[BEGIN Records for processing]

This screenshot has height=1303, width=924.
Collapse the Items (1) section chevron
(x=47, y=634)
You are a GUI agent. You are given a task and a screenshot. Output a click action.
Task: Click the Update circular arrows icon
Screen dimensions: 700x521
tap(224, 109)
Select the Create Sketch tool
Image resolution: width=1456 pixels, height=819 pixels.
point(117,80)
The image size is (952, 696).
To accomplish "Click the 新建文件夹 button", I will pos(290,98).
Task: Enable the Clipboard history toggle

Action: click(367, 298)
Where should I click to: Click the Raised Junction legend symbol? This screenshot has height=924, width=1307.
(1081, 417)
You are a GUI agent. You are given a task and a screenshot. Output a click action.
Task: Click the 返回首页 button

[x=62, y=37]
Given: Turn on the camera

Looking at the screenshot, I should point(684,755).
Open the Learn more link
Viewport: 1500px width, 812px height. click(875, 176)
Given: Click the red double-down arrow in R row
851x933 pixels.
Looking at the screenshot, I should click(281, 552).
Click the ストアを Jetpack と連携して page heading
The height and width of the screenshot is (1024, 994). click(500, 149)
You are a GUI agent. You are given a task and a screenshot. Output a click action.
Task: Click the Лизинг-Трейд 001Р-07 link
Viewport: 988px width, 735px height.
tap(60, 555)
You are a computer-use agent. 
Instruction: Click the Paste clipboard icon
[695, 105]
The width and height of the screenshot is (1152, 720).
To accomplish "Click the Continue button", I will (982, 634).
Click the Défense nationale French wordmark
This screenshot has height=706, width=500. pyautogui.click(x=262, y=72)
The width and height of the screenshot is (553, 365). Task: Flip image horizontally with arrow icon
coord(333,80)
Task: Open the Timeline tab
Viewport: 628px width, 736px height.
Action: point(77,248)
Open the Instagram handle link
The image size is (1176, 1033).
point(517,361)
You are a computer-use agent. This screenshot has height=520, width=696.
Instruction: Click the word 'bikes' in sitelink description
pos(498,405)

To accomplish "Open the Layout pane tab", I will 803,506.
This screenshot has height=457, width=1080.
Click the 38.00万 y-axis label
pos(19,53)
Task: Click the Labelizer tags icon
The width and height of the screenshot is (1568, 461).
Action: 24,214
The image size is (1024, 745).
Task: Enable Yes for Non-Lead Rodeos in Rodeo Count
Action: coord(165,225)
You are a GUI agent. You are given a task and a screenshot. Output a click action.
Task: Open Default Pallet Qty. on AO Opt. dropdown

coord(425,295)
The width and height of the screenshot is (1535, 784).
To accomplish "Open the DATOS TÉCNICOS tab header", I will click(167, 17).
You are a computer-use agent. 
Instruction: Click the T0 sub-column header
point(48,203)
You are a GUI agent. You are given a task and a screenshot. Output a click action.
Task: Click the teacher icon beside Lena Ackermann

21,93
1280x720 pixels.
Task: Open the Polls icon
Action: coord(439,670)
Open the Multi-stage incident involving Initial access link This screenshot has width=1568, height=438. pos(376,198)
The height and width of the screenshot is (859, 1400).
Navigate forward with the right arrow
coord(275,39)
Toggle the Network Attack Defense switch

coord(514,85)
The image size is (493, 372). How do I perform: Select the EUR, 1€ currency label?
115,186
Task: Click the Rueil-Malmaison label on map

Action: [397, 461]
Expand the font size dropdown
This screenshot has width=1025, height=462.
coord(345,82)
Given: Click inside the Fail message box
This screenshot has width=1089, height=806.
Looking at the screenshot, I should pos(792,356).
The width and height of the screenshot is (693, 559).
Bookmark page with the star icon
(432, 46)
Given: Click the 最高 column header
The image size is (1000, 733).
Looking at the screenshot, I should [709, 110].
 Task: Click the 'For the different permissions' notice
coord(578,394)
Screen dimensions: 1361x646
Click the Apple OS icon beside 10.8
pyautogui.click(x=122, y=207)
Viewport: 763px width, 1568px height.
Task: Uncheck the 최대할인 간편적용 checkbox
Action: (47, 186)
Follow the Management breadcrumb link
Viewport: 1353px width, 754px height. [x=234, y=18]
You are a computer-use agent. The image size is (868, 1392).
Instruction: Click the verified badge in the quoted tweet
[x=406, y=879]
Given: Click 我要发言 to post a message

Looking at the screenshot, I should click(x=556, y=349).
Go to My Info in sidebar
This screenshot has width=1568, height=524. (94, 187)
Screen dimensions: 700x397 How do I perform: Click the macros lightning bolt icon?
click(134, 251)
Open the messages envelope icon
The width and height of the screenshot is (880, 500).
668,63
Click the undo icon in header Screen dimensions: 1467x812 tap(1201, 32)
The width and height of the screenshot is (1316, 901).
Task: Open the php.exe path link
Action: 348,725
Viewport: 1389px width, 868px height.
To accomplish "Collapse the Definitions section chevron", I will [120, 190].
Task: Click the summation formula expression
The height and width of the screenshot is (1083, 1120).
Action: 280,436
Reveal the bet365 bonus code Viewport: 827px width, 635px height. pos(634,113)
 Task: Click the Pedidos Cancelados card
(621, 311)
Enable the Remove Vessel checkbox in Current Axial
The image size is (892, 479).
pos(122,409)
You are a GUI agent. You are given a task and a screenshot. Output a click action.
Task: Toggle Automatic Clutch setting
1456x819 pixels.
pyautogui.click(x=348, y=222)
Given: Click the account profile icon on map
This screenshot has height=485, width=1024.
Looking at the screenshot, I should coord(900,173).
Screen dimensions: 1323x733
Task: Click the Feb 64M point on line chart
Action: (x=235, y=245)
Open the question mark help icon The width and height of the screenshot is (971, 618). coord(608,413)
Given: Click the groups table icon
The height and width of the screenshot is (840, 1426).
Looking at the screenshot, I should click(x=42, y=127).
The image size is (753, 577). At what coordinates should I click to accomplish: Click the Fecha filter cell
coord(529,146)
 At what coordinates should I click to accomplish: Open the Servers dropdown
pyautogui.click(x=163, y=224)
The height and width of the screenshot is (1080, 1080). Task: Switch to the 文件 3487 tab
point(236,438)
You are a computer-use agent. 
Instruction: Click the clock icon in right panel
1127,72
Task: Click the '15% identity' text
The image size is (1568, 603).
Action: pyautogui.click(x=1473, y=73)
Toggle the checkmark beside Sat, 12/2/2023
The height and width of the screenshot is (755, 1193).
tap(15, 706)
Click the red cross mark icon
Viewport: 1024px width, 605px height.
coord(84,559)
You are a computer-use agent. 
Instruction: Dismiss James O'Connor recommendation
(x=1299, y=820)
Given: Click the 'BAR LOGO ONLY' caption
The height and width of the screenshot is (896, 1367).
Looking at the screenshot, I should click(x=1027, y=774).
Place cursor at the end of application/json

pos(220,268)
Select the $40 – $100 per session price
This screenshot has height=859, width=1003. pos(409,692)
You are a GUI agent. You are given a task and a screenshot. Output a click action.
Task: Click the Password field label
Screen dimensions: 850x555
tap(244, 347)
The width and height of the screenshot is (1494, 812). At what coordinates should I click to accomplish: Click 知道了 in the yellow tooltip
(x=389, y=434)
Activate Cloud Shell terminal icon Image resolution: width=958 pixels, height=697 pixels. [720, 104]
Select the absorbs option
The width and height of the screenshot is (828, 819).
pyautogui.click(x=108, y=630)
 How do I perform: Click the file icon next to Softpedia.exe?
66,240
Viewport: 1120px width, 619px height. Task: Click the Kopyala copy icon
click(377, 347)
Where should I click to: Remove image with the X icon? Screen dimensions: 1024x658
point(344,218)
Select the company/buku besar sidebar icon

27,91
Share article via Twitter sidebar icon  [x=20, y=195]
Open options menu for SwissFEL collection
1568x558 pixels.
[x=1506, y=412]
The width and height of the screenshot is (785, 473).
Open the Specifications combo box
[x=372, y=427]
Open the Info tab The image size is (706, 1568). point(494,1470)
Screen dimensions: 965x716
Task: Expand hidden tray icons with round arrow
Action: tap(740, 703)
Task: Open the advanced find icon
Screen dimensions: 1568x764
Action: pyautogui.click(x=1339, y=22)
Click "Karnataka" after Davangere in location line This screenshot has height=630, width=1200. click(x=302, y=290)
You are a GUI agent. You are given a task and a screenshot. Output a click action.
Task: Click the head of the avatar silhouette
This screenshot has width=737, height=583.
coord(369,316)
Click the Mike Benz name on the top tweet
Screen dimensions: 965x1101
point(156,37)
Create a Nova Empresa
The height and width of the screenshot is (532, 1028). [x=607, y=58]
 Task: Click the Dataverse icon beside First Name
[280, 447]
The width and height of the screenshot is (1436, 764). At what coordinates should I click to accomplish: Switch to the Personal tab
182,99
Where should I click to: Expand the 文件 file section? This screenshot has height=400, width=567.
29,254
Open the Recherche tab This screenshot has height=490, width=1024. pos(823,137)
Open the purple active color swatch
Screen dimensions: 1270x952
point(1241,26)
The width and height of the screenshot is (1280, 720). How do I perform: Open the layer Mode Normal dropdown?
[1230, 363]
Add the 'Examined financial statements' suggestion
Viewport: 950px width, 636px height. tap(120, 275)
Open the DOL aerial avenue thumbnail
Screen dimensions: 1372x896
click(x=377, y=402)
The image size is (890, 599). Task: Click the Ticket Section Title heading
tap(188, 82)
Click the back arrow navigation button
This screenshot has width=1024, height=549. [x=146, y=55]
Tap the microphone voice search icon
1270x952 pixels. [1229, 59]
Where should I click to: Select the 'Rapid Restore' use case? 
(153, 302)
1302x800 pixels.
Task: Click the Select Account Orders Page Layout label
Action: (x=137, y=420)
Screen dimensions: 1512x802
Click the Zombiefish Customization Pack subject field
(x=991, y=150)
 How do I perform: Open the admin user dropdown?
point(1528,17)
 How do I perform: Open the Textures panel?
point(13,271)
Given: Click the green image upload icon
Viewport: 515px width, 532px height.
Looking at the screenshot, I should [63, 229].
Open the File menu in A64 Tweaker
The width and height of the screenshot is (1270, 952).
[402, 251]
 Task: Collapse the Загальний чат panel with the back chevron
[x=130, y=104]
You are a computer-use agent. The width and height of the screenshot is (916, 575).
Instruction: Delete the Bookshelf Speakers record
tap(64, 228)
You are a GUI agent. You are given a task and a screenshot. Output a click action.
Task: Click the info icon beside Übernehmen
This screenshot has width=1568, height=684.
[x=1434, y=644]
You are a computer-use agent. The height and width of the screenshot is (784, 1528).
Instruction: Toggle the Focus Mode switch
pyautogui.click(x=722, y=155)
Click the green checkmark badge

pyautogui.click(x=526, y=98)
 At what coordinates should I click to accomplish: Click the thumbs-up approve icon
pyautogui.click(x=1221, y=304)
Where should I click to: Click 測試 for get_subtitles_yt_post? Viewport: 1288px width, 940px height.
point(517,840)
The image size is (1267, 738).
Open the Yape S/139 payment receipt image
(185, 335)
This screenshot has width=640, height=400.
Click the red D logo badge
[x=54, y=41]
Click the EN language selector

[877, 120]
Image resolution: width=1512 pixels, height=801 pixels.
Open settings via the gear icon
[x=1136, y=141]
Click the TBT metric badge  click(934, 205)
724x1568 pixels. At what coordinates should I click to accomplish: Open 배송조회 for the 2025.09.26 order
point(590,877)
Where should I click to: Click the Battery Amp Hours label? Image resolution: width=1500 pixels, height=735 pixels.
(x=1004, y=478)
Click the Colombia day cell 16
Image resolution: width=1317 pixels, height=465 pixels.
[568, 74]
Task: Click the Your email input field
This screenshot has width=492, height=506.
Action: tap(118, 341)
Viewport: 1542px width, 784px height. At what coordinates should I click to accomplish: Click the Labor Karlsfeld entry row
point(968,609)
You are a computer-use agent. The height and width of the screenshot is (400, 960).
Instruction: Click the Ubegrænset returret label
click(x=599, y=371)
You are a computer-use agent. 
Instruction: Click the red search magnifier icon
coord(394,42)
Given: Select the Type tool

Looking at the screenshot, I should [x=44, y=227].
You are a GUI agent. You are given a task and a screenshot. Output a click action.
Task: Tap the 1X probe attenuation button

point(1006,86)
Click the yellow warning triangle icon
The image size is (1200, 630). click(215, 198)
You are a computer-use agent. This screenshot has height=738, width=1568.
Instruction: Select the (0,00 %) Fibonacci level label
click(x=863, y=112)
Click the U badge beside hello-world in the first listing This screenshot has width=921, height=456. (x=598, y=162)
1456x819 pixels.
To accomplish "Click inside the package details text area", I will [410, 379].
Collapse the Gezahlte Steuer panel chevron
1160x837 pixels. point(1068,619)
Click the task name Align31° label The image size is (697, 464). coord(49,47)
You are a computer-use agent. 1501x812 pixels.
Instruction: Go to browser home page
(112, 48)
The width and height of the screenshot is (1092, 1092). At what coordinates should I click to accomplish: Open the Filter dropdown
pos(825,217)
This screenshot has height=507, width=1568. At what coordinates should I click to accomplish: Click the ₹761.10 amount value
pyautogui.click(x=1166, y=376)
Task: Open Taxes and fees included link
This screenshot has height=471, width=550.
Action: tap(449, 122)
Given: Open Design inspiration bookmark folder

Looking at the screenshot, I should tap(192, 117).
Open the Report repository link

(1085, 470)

[END Records for processing]

Return the part of the records that opens with the line containing "Activate Cloud Shell" and closes with the line containing "Action: tap(740, 703)", both lines included, reproducing every line exactly.

Activate Cloud Shell terminal icon Image resolution: width=958 pixels, height=697 pixels. [720, 104]
Select the absorbs option
The width and height of the screenshot is (828, 819).
pyautogui.click(x=108, y=630)
 How do I perform: Click the file icon next to Softpedia.exe?
66,240
Viewport: 1120px width, 619px height. Task: Click the Kopyala copy icon
click(377, 347)
Where should I click to: Remove image with the X icon? Screen dimensions: 1024x658
point(344,218)
Select the company/buku besar sidebar icon

27,91
Share article via Twitter sidebar icon  [x=20, y=195]
Open options menu for SwissFEL collection
1568x558 pixels.
[x=1506, y=412]
The width and height of the screenshot is (785, 473).
Open the Specifications combo box
[x=372, y=427]
Open the Info tab The image size is (706, 1568). point(494,1470)
Screen dimensions: 965x716
Task: Expand hidden tray icons with round arrow
Action: tap(740, 703)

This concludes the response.